INPUT DATA:
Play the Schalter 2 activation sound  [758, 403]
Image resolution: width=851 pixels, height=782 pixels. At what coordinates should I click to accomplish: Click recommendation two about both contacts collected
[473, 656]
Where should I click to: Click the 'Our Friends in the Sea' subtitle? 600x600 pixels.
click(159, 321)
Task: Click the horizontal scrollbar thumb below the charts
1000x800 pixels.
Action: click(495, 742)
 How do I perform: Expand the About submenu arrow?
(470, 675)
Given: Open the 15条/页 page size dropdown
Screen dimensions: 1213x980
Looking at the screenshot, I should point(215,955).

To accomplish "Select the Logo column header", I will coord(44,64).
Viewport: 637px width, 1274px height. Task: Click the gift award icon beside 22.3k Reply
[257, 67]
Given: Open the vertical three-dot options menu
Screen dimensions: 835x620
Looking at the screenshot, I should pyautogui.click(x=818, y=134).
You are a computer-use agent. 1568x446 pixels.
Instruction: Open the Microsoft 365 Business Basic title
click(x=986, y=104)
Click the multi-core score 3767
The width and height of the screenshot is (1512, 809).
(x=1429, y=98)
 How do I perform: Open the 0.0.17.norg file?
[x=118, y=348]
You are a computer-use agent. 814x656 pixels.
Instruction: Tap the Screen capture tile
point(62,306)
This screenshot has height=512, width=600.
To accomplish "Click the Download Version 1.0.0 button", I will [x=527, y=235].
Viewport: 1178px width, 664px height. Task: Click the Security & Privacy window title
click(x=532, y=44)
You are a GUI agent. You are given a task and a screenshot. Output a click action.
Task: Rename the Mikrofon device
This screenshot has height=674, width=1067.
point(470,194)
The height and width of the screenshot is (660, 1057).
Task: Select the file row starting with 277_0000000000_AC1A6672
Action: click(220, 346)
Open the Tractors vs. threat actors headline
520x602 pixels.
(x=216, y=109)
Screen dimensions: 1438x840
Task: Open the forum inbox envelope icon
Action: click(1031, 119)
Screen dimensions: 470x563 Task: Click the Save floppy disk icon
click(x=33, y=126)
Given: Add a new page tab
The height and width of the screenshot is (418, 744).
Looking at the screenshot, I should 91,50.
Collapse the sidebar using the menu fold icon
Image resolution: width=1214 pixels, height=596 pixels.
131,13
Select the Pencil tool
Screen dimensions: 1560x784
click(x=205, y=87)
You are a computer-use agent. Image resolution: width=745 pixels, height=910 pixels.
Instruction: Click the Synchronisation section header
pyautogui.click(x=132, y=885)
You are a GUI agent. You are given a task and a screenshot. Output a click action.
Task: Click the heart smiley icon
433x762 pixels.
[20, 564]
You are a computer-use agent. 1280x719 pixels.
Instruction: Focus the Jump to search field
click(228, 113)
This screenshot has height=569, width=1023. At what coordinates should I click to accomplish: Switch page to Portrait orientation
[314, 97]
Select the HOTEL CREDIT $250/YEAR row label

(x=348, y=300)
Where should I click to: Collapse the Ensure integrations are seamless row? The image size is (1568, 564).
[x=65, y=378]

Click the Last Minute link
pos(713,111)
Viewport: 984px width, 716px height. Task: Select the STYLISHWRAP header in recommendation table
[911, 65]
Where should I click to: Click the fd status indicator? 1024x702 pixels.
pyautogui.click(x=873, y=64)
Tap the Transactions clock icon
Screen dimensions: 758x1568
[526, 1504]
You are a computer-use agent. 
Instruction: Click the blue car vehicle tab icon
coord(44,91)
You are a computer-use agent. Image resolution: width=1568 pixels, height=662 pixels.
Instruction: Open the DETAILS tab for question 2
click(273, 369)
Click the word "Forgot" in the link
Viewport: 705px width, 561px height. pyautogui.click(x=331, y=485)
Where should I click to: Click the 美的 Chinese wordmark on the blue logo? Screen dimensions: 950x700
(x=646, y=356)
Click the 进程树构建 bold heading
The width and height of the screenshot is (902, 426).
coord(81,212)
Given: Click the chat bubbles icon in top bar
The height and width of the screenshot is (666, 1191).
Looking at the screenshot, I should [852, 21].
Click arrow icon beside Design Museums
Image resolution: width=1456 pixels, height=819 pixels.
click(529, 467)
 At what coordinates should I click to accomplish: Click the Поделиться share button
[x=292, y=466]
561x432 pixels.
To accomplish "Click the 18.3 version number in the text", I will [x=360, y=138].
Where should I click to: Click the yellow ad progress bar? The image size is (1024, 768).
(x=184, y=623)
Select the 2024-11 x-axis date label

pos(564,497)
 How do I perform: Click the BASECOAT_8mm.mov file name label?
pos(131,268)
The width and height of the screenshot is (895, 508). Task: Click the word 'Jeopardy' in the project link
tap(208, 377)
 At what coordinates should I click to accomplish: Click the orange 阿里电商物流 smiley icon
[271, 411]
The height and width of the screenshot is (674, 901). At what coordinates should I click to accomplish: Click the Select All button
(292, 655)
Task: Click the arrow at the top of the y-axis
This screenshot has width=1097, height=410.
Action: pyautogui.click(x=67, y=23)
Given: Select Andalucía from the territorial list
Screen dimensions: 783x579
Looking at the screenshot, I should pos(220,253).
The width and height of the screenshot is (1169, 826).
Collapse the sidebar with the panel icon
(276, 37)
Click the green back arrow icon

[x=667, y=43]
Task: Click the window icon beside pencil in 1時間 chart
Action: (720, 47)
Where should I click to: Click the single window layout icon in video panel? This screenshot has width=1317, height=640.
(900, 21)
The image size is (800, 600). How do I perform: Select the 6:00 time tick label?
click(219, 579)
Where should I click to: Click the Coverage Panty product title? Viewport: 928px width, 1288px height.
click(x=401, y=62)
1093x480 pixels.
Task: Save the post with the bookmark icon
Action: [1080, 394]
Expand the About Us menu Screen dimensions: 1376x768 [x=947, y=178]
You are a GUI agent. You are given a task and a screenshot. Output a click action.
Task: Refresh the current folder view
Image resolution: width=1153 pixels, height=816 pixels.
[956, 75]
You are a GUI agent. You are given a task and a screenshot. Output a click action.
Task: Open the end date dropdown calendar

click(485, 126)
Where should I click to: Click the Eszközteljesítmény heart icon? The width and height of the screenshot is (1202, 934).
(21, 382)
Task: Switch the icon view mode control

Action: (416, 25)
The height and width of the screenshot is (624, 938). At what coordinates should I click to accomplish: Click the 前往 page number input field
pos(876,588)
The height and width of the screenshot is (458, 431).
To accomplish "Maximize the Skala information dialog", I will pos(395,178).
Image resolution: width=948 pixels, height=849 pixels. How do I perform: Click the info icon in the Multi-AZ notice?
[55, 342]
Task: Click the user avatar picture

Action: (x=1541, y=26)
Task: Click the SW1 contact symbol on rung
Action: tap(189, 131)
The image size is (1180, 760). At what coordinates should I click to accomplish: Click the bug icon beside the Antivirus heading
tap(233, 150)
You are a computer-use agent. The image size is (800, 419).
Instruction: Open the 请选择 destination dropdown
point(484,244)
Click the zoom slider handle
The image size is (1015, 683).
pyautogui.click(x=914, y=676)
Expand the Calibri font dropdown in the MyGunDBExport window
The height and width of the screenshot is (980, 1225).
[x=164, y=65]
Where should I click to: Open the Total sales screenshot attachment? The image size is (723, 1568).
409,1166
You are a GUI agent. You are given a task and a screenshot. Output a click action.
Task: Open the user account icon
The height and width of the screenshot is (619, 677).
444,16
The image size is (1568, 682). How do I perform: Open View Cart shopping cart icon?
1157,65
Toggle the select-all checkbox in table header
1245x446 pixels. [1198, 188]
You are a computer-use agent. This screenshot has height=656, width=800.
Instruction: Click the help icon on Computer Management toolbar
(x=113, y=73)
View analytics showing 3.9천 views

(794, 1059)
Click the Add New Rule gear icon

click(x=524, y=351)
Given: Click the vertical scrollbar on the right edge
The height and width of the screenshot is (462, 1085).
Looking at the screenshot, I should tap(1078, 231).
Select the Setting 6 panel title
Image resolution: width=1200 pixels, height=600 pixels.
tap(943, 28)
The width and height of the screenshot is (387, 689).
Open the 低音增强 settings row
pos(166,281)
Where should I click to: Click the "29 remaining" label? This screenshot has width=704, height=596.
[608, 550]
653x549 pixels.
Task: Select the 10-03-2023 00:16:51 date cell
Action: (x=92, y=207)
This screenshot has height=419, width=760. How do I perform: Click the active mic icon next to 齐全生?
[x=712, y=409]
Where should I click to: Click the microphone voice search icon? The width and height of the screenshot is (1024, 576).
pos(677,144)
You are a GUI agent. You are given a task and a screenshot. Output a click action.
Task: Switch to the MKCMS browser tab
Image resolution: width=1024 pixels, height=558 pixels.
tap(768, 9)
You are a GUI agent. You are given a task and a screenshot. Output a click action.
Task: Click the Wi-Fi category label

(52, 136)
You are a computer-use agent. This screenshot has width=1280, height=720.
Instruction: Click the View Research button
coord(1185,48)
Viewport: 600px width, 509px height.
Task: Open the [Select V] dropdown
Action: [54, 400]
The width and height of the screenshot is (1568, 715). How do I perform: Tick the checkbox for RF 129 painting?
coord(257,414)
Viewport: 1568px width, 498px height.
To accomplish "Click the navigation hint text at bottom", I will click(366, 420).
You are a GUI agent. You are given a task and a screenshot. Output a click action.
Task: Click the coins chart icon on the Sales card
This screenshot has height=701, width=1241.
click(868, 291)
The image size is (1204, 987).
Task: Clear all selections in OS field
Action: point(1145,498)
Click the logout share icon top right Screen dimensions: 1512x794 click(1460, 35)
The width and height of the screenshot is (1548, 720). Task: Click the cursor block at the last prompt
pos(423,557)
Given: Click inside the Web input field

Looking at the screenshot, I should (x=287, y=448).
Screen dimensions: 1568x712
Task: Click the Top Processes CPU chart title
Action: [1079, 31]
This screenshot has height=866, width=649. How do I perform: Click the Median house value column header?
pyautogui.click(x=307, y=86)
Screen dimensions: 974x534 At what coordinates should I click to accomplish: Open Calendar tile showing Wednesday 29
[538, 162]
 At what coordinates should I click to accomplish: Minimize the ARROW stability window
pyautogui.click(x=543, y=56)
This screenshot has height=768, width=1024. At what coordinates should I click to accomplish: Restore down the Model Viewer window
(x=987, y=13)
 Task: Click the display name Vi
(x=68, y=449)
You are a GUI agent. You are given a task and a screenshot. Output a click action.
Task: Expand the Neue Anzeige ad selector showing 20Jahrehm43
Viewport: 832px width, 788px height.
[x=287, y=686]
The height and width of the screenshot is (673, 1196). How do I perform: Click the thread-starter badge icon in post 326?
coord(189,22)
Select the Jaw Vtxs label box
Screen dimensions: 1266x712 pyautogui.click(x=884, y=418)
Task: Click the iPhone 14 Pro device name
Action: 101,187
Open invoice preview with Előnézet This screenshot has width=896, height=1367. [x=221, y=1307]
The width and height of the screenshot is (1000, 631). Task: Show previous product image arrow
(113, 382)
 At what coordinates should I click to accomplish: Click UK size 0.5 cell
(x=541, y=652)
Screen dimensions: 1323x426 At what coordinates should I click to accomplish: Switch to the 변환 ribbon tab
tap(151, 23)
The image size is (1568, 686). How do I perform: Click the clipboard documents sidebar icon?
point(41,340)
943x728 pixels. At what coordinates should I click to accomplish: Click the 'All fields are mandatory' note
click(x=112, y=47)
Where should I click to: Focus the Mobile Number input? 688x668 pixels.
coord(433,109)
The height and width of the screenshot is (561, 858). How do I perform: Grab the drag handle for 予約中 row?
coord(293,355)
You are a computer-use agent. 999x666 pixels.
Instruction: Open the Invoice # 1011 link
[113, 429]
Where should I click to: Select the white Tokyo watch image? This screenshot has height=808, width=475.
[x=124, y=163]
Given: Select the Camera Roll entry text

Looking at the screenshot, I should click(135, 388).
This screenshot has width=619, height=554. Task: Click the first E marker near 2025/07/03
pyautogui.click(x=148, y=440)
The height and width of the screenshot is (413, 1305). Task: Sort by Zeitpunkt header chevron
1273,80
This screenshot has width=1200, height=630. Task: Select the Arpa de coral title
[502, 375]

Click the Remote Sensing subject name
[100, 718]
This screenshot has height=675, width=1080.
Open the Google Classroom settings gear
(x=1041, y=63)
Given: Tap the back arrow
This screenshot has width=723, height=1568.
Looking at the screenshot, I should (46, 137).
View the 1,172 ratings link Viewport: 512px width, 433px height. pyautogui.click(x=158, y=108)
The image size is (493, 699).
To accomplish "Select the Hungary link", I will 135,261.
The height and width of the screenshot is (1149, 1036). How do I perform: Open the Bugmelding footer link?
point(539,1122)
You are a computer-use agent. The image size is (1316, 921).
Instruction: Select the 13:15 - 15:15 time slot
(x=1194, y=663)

WORK INSTRUCTIONS: Copy all the lines from the data above that hold the word "vertical".

ANSWER BOX:
Given: Open the vertical three-dot options menu
Given: Click the vertical scrollbar on the right edge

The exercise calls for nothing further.